Survival of Human Neurofibroma in Immunodeficient Mice and Initial Results of Therapy With Pirfenidone

1Department of Medical Genetics, Mayo Clinic, 200 First Street SW, Rochester, MN 55902, USA
2Department of Surgery, Mayo Clinic, 200 First Street SW, Rochester, MN 55902, USA
3Transplantation Biology Program, Mayo Clinic, 200 First Street SW, Rochester, MN 55902, USA
4Department of Laboratory Medicine and Pathology, Mayo Clinic, 200 First Street SW, Rochester, MN 55902, USA

Received 27 September 2003; Revised 16 December 2003; Accepted 22 December 2003

Copyright © 2004 Hindawi Publishing Corporation. This is an open access article distributed under the Creative Commons Attribution License, which permits unrestricted use, distribution, and reproduction in any medium, provided the original work is properly cited.

Abstract

Neurofibromatosis type I is a common tumor predisposing disease in humans. Surgical therapy can be applied only in selected patients with resectable masses. Hence, development of new therapies for this disease is urgent.
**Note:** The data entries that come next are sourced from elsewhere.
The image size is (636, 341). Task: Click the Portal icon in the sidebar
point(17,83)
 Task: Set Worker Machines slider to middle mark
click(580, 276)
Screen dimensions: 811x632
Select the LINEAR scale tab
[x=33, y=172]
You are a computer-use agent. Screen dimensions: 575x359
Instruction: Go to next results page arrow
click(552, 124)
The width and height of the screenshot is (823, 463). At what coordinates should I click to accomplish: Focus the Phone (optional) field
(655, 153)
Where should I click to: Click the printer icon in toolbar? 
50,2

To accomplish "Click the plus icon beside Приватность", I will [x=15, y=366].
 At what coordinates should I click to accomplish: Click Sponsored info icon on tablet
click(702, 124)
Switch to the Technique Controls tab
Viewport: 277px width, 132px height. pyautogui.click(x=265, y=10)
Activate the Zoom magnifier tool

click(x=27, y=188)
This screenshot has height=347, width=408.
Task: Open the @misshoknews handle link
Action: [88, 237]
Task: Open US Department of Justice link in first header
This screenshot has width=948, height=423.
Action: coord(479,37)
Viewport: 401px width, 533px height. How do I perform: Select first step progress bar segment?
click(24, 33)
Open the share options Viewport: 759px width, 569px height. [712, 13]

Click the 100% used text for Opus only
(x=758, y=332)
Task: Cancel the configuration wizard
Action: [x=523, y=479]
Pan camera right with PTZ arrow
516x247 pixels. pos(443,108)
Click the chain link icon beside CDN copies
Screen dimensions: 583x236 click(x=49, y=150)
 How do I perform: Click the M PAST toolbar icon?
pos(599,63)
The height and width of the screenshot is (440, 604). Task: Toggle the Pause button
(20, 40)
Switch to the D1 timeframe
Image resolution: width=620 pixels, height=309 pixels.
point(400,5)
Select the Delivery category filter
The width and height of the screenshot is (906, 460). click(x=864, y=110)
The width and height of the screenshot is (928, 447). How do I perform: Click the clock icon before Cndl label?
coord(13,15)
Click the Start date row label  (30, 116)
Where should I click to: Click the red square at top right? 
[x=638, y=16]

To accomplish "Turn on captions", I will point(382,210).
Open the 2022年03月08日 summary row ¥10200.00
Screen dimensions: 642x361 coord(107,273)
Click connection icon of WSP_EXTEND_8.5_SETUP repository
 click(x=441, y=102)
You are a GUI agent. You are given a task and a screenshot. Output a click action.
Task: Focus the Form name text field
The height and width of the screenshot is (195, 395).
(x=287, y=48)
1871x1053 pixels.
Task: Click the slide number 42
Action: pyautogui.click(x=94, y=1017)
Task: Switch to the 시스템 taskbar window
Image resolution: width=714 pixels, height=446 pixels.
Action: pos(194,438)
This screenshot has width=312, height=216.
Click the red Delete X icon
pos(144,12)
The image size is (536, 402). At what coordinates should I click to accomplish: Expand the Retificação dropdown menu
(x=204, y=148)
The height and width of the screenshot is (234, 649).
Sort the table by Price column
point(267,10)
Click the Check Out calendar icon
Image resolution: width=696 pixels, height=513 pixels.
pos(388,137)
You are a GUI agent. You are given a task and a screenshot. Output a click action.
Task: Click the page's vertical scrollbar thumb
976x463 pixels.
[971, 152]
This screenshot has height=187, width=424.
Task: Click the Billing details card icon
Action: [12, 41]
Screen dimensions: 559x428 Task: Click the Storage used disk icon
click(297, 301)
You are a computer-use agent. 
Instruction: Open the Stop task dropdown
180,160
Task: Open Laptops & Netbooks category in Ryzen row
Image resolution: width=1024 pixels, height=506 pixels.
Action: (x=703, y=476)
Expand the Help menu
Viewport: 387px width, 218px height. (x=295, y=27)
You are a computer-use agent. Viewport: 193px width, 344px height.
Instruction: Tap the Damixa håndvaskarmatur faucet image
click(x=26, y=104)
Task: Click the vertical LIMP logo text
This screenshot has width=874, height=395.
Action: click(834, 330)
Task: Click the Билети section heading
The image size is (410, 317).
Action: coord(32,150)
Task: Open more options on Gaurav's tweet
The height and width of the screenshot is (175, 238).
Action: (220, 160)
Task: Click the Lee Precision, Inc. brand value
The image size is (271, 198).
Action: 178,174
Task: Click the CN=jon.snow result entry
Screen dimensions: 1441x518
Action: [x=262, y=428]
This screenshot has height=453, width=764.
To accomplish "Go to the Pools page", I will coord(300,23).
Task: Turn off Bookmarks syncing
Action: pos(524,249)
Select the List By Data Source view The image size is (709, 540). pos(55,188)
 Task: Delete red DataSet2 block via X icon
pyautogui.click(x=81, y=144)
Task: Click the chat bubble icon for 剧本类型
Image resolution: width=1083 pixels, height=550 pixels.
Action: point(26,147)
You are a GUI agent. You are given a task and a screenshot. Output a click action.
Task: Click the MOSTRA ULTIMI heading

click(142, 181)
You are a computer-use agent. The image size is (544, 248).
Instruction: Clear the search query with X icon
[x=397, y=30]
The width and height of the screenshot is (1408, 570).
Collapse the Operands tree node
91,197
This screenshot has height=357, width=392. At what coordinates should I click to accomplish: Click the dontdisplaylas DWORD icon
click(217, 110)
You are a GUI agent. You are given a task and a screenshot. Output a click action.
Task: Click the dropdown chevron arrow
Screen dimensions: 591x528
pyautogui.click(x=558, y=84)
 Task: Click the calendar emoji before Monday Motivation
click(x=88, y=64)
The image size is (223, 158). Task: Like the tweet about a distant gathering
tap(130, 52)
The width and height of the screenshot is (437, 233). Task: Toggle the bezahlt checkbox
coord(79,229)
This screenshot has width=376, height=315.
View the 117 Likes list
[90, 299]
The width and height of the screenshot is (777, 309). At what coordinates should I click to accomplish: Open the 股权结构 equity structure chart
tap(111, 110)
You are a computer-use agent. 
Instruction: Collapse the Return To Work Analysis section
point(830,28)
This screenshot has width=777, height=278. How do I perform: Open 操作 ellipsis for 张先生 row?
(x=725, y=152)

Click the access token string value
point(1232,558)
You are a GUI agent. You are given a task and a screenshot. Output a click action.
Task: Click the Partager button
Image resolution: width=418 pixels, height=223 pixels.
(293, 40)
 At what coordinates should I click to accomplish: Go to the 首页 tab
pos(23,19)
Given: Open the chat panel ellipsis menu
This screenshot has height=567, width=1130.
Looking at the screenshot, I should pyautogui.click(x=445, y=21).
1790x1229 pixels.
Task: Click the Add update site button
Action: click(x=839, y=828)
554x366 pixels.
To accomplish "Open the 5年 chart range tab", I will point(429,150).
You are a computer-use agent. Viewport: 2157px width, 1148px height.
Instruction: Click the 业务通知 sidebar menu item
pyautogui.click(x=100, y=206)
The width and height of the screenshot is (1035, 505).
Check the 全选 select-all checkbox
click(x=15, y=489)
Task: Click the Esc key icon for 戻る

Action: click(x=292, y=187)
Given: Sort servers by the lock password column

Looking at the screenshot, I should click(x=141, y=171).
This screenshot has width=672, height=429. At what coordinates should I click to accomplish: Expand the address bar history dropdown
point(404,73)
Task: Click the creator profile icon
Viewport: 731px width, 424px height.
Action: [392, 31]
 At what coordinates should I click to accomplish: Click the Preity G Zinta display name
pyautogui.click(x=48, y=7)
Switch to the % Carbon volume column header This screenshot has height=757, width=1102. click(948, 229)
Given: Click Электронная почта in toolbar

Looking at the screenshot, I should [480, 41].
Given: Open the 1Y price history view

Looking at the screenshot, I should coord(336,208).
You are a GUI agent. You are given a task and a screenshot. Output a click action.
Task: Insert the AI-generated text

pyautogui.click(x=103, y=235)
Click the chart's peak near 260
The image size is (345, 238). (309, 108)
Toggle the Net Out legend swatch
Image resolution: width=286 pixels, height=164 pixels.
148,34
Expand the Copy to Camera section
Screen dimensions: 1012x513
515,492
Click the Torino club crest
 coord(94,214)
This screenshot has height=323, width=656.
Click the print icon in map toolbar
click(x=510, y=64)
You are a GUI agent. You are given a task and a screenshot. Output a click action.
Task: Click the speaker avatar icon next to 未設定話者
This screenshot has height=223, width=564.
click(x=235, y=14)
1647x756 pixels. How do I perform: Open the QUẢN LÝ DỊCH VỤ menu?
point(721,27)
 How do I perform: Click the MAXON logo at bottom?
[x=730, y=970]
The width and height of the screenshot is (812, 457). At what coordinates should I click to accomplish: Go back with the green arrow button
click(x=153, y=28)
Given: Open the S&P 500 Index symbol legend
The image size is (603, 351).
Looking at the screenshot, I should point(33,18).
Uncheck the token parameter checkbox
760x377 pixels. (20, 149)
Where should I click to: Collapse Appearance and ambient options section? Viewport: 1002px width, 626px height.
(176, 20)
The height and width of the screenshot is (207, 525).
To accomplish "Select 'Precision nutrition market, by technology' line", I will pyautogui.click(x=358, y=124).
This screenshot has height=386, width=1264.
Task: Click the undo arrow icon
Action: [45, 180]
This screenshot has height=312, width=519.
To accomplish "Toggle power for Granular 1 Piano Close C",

We used human neurofibroma implants in mice with severe combined immunodeficiency (SCID) as a model to test the toxicity and potential efficacy of pirfenidone, a new therapeutic agent. Two hundred twelve human neurofibromas were transplanted into various locations in 59 experimental animals, and 30 mice with implants received oral pirfenidone for up to six weeks. Survival of neurofibromas in animals treated with pirfenidone was lower than in the control group (P=.02). Tumors did not change histologic appearance or vascularization in response to pirfenidone. Treatment with pirfenidone, a new antifibrotic agent, inhibits survival of some tumors without causing toxicity in animals.